━━━ DOCUMENT TEXT ━━━
Question

Solve the equation on the interval $$[0,2 \pi)$$.$$4 \sin ^{2} x=1-4 \cos 2 x$$

Answer

**step1 Apply Double Angle Identity for Cosine**

The given equation is $$4 \sin ^{2} x=1-4 \cos 2 x$$. To solve this equation, we need to express all trigonometric terms in a consistent form, ideally using the same angle. We can use the double angle identity for cosine, which relates $$\cos 2x$$ to $$\sin^2 x$$.

$$\cos 2x = 1 - 2 \sin^2 x$$

Substitute this identity into the original equation:

$$4 \sin ^{2} x=1-4 (1 - 2 \sin^2 x)$$

**step2 Simplify and Rearrange the Equation**

First, expand the right side of the equation and simplify by performing the multiplication.

$$4 \sin ^{2} x=1-4 + 8 \sin^2 x$$

Combine the constant terms on the right side:

$$4 \sin ^{2} x=-3 + 8 \sin^2 x$$

Now, rearrange the terms to isolate the $$\sin^2 x$$ term on one side of the equation. Subtract $$4 \sin^2 x$$ from both sides and add 3 to both sides:

$$3 = 8 \sin^2 x - 4 \sin^2 x$$

$$3 = 4 \sin^2 x$$

**step3 Solve for the Value of $$\sin x$$**

From the simplified equation, solve for $$\sin^2 x$$.

$$\sin^2 x = \frac{3}{4}$$

Now, take the square root of both sides to find the possible values of $$\sin x$$. Remember to consider both positive and negative roots.

$$\sin x = \pm \sqrt{\frac{3}{4}}$$

$$\sin x = \pm \frac{\sqrt{3}}{2}$$

**step4 Find Solutions in the Given Interval**

We need to find all values of $$x$$ in the interval $$[0, 2\pi)$$ that satisfy either $$\sin x = \frac{\sqrt{3}}{2}$$ or $$\sin x = -\frac{\sqrt{3}}{2}$$.

Case 1: When $$\sin x = \frac{\sqrt{3}}{2}$$

The sine function is positive in the first and second quadrants. The reference angle for which $$\sin x = \frac{\sqrt{3}}{2}$$ is $$\frac{\pi}{3}$$.

$$x_1 = \frac{\pi}{3} \quad \text{(in Quadrant I)}$$

$$x_2 = \pi - \frac{\pi}{3} = \frac{2\pi}{3} \quad \text{(in Quadrant II)}$$

Case 2: When $$\sin x = -\frac{\sqrt{3}}{2}$$

The sine function is negative in the third and fourth quadrants. The reference angle is still $$\frac{\pi}{3}$$.

$$x_3 = \pi + \frac{\pi}{3} = \frac{4\pi}{3} \quad \text{(in Quadrant III)}$$

$$x_4 = 2\pi - \frac{\pi}{3} = \frac{5\pi}{3} \quad \text{(in Quadrant IV)}$$

All these solutions are within the specified interval $$[0, 2\pi)$$.
━━━
### WHAT IS ASKED
Answer these about the solution to the trigonometric equation:
1. What identity for cos 2x does the solution substitute into the original equation?
2. What value does sin² x equal once the equation is simplified?
3. What reference angle is used in both cases?
━━━ GIVEN RECORDS ━━━
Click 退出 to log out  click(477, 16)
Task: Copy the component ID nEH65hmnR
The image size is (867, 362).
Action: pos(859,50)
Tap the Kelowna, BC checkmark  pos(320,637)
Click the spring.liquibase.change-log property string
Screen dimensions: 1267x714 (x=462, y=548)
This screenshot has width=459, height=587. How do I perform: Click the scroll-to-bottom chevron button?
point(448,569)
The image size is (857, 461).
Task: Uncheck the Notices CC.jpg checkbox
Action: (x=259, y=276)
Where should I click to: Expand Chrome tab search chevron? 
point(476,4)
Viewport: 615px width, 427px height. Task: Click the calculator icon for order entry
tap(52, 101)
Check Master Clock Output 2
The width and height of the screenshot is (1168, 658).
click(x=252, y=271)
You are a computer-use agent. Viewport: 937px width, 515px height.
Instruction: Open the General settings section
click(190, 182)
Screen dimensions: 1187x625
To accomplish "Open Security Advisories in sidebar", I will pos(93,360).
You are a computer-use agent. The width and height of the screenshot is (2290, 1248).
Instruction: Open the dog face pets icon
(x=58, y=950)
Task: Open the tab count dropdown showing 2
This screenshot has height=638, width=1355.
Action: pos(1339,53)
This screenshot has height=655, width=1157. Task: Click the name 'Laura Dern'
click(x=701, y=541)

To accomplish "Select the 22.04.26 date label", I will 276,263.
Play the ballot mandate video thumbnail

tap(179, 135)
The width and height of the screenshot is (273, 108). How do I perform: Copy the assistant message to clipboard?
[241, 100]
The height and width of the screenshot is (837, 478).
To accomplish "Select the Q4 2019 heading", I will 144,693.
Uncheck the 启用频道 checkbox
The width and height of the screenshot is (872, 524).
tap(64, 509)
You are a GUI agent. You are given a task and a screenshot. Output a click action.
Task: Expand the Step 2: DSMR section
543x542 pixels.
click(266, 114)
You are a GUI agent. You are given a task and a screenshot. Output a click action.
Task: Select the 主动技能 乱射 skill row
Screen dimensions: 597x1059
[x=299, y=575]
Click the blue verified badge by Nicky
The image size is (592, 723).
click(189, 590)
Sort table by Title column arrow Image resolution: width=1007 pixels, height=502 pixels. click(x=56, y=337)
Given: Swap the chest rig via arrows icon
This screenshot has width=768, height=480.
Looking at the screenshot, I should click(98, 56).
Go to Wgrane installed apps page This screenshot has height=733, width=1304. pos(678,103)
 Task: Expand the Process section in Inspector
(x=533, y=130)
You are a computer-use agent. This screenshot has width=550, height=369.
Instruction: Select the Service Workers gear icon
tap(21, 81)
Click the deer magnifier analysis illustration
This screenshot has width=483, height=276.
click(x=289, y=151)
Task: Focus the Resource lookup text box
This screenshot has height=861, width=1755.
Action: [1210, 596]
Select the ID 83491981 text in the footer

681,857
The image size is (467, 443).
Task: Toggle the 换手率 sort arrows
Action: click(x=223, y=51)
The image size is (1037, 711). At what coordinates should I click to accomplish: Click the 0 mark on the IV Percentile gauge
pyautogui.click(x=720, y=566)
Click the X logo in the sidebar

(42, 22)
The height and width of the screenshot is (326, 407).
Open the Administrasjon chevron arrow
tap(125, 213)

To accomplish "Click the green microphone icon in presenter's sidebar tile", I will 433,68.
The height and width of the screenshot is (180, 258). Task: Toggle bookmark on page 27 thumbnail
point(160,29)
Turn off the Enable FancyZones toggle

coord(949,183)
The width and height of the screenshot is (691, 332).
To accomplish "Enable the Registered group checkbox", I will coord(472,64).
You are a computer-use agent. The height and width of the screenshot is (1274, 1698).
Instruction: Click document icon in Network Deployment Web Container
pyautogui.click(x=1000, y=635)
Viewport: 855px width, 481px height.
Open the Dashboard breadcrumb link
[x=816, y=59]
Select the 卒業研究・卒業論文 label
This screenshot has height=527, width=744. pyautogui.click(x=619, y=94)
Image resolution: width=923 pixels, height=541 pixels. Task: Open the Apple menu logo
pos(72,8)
━━━
### FINAL RESULT
1. cos 2x = 1 − 2 sin² x
2. 3/4
3. π/3